» **Материал для задания**:
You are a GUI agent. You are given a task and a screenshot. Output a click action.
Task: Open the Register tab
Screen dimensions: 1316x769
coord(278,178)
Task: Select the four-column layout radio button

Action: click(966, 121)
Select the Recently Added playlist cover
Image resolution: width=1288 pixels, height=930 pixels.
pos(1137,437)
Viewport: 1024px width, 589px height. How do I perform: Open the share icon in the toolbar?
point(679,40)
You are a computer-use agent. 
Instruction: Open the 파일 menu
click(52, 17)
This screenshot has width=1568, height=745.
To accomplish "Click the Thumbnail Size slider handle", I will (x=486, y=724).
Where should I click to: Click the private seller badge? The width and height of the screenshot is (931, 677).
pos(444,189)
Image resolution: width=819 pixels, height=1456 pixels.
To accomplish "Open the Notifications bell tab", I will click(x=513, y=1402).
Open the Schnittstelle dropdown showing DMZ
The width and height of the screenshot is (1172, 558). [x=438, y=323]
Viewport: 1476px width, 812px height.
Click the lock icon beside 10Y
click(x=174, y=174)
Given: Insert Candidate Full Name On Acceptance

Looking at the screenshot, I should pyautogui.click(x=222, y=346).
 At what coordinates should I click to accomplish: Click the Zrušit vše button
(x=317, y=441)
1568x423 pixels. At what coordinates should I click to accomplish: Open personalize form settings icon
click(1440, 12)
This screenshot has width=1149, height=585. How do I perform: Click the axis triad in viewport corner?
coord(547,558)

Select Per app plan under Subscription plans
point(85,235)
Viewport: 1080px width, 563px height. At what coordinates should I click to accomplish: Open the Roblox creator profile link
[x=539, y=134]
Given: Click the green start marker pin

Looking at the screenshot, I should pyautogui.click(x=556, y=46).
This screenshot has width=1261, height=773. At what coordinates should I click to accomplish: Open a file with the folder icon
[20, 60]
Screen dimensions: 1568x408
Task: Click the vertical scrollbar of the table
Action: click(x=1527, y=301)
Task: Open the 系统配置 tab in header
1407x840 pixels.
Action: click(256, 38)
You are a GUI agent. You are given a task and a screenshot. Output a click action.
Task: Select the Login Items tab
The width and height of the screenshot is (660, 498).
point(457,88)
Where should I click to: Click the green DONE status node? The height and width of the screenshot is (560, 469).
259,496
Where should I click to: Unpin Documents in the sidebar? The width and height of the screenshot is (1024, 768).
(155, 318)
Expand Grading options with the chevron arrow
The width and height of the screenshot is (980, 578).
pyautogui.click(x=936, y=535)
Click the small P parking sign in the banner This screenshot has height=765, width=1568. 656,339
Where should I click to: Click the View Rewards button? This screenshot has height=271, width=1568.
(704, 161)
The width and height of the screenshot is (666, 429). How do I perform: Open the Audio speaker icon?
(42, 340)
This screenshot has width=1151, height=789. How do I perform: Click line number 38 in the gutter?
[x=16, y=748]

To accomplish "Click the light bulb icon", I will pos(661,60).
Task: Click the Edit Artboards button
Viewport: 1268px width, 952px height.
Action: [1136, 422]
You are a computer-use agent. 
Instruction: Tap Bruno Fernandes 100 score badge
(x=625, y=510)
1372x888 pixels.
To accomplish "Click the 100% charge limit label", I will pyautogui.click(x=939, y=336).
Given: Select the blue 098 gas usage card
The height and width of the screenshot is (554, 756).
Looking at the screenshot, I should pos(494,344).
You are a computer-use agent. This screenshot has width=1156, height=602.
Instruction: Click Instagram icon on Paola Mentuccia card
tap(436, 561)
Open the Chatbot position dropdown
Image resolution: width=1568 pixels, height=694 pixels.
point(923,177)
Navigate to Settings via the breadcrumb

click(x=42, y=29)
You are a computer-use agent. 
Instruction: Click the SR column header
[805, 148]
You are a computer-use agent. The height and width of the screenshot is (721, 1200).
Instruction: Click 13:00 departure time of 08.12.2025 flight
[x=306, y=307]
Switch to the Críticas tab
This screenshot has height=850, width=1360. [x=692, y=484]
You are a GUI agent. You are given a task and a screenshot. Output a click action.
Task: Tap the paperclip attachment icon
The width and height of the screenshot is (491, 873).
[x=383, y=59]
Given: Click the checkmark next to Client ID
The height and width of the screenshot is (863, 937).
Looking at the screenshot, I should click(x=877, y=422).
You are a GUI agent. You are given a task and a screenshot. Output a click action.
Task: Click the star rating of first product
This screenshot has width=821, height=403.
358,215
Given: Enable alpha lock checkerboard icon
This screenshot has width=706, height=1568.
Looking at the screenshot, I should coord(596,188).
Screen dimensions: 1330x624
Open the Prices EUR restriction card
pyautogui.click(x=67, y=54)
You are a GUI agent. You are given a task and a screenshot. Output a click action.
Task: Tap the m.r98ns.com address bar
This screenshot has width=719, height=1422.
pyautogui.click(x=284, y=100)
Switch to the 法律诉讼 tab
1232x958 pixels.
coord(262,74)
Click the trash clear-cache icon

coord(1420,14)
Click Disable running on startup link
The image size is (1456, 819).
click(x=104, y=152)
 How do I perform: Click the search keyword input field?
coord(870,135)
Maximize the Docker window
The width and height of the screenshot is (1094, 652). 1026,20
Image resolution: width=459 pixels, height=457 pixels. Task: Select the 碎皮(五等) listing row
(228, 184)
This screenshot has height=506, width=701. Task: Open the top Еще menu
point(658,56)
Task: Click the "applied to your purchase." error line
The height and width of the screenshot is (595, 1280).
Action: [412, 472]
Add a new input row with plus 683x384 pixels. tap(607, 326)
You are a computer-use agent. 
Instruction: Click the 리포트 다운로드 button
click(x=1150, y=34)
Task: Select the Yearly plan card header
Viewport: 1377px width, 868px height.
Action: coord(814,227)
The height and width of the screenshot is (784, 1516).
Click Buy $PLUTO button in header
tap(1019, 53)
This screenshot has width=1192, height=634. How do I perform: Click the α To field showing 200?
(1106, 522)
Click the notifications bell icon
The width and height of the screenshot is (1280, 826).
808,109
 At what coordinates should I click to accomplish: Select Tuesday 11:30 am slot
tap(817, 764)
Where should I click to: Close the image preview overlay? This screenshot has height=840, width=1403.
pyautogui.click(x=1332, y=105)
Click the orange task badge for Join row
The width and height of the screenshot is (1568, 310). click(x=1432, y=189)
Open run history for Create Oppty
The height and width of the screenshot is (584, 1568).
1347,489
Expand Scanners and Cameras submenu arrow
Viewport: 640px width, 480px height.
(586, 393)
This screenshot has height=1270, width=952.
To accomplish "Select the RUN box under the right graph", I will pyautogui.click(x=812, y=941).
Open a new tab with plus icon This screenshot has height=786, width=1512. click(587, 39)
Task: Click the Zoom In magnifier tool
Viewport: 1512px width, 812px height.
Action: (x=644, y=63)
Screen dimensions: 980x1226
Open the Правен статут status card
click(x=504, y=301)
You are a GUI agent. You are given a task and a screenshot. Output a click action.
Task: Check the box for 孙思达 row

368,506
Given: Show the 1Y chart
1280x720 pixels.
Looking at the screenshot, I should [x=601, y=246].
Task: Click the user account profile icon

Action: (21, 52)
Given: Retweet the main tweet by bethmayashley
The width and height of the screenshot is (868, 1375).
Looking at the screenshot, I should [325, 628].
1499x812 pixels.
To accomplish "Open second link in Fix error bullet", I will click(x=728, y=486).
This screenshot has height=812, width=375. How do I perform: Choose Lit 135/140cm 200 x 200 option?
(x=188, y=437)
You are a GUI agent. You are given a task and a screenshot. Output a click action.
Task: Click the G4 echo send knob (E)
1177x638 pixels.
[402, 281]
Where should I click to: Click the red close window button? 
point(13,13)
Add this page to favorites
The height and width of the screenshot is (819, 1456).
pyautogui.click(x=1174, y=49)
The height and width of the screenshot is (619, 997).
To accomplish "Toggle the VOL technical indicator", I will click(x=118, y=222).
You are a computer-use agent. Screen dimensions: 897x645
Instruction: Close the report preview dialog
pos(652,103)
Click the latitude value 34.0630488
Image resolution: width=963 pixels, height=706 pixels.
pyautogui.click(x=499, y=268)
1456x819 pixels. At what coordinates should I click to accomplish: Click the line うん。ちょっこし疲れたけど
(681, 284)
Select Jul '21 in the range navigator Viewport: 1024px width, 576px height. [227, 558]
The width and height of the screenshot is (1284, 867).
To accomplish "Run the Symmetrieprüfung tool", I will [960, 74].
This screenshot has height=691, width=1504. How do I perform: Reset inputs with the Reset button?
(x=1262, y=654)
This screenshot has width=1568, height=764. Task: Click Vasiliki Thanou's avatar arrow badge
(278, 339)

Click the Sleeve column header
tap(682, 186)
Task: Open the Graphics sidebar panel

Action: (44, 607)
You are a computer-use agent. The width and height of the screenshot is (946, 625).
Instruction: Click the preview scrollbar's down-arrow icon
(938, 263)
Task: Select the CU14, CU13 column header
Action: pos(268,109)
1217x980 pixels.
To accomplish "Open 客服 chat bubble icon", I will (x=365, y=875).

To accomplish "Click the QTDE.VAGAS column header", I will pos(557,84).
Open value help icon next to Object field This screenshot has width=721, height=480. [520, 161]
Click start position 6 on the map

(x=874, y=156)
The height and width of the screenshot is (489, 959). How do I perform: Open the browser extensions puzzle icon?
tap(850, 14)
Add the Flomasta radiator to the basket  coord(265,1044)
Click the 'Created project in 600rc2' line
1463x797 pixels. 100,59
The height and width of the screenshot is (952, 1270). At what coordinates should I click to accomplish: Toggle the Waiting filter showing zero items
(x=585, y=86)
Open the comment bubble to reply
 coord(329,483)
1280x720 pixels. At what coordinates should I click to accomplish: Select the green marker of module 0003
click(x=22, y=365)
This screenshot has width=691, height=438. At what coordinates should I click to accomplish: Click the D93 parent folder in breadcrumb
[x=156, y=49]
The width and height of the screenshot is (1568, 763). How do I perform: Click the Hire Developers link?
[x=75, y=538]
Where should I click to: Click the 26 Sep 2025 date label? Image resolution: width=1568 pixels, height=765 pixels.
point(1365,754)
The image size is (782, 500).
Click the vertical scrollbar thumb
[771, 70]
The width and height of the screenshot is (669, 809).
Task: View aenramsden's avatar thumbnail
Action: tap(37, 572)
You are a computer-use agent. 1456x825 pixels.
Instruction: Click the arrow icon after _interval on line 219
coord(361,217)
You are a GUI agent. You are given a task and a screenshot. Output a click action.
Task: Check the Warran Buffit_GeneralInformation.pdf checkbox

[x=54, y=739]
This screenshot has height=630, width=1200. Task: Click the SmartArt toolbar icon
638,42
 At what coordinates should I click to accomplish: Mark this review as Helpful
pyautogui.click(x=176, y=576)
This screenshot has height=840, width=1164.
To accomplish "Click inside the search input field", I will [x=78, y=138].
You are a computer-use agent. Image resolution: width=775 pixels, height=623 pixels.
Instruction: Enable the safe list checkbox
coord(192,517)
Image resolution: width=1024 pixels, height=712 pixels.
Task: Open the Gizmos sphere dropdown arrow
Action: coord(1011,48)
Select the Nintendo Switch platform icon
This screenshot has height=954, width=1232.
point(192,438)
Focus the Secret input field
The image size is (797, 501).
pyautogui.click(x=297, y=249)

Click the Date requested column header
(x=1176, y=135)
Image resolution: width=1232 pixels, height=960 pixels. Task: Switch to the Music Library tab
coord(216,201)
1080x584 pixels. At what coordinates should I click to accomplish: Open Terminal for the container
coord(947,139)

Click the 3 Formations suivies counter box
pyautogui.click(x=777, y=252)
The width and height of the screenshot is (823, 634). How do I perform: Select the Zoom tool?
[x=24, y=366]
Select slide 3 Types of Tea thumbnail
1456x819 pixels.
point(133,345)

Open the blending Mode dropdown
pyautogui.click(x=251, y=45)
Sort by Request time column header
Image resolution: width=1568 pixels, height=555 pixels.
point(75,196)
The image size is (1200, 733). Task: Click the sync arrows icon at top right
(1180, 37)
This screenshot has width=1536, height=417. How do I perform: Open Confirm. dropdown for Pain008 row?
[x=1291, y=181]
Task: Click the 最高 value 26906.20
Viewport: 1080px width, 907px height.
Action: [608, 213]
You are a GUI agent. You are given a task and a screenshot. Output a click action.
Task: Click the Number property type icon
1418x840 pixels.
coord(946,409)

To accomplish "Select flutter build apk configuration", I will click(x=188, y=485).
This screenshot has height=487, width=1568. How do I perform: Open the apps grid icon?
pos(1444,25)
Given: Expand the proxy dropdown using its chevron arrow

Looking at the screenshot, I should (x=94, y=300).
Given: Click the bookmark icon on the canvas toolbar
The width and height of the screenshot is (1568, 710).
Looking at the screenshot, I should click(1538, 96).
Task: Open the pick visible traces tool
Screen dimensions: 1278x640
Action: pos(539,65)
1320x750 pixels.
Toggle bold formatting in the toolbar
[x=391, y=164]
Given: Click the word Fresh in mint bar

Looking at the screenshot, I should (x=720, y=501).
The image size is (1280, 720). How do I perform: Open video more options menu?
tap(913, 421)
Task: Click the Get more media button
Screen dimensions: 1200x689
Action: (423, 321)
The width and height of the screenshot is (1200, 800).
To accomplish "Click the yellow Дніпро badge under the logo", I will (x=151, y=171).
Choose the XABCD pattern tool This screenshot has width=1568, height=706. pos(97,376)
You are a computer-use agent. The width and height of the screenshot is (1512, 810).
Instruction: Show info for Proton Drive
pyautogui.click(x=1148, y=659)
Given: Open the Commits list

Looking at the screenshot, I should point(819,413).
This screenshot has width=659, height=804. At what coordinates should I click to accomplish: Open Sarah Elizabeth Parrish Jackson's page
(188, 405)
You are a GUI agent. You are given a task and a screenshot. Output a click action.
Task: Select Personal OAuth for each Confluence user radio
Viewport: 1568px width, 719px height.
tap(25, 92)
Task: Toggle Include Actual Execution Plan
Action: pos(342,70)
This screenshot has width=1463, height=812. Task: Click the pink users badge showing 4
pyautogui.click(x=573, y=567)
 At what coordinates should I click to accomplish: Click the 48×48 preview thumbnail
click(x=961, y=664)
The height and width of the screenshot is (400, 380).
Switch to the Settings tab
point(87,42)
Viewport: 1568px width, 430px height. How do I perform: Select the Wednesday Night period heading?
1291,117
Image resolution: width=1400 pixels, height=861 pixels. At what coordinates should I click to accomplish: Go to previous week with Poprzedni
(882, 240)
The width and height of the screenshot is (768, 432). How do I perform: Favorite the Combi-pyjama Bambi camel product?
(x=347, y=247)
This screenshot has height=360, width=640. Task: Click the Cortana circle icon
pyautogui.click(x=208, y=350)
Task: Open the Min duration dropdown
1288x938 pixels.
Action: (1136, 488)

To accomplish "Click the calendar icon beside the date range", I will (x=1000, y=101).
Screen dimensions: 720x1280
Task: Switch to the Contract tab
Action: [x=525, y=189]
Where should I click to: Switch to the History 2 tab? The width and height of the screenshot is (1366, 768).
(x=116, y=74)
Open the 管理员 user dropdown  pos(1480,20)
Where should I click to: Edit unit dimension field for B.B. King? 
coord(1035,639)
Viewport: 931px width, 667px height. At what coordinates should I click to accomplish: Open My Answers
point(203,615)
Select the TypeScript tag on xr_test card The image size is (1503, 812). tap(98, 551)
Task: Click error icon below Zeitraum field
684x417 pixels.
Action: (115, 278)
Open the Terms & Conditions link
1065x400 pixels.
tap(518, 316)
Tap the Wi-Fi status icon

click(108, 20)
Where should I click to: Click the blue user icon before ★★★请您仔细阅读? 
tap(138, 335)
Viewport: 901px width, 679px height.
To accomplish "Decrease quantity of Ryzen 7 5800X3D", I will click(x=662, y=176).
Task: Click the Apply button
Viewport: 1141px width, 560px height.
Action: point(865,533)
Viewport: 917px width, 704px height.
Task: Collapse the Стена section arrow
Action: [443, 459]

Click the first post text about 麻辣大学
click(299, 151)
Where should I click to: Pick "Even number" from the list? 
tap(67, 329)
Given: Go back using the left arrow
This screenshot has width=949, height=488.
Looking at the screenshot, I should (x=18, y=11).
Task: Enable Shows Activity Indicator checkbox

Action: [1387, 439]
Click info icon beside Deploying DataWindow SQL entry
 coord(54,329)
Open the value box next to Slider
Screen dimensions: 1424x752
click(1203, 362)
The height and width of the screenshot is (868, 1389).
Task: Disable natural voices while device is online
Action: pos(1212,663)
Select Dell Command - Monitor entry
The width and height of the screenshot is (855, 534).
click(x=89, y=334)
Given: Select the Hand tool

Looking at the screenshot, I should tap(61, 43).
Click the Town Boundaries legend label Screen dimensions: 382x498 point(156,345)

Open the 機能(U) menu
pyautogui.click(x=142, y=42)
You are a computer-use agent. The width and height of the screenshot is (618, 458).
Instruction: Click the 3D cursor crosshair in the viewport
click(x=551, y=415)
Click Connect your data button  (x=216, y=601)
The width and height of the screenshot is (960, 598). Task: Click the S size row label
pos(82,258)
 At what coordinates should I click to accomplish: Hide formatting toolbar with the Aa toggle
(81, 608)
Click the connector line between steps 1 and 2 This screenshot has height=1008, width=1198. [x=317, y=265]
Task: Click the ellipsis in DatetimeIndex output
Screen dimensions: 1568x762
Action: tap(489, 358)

» **Письменное задание**: Продублируйте без изменений фрагмент материала, который открывается строкой, содержащей «will click(x=188, y=485).», и закрывается строкой, содержащей «Action: pos(342,70)». Обе эти строки входят во фрагмент.

» **Правильный ответ**:
To accomplish "Select flutter build apk configuration", I will click(x=188, y=485).
This screenshot has height=487, width=1568. How do I perform: Open the apps grid icon?
pos(1444,25)
Given: Expand the proxy dropdown using its chevron arrow

Looking at the screenshot, I should (x=94, y=300).
Given: Click the bookmark icon on the canvas toolbar
The width and height of the screenshot is (1568, 710).
Looking at the screenshot, I should click(1538, 96).
Task: Open the pick visible traces tool
Screen dimensions: 1278x640
Action: pos(539,65)
1320x750 pixels.
Toggle bold formatting in the toolbar
[x=391, y=164]
Given: Click the word Fresh in mint bar

Looking at the screenshot, I should (x=720, y=501).
The image size is (1280, 720). How do I perform: Open video more options menu?
tap(913, 421)
Task: Click the Get more media button
Screen dimensions: 1200x689
Action: (423, 321)
The width and height of the screenshot is (1200, 800).
To accomplish "Click the yellow Дніпро badge under the logo", I will (x=151, y=171).
Choose the XABCD pattern tool This screenshot has width=1568, height=706. pos(97,376)
You are a computer-use agent. The width and height of the screenshot is (1512, 810).
Instruction: Show info for Proton Drive
pyautogui.click(x=1148, y=659)
Given: Open the Commits list

Looking at the screenshot, I should point(819,413).
This screenshot has width=659, height=804. At what coordinates should I click to accomplish: Open Sarah Elizabeth Parrish Jackson's page
(188, 405)
You are a GUI agent. You are given a task and a screenshot. Output a click action.
Task: Select Personal OAuth for each Confluence user radio
Viewport: 1568px width, 719px height.
tap(25, 92)
Task: Toggle Include Actual Execution Plan
Action: pos(342,70)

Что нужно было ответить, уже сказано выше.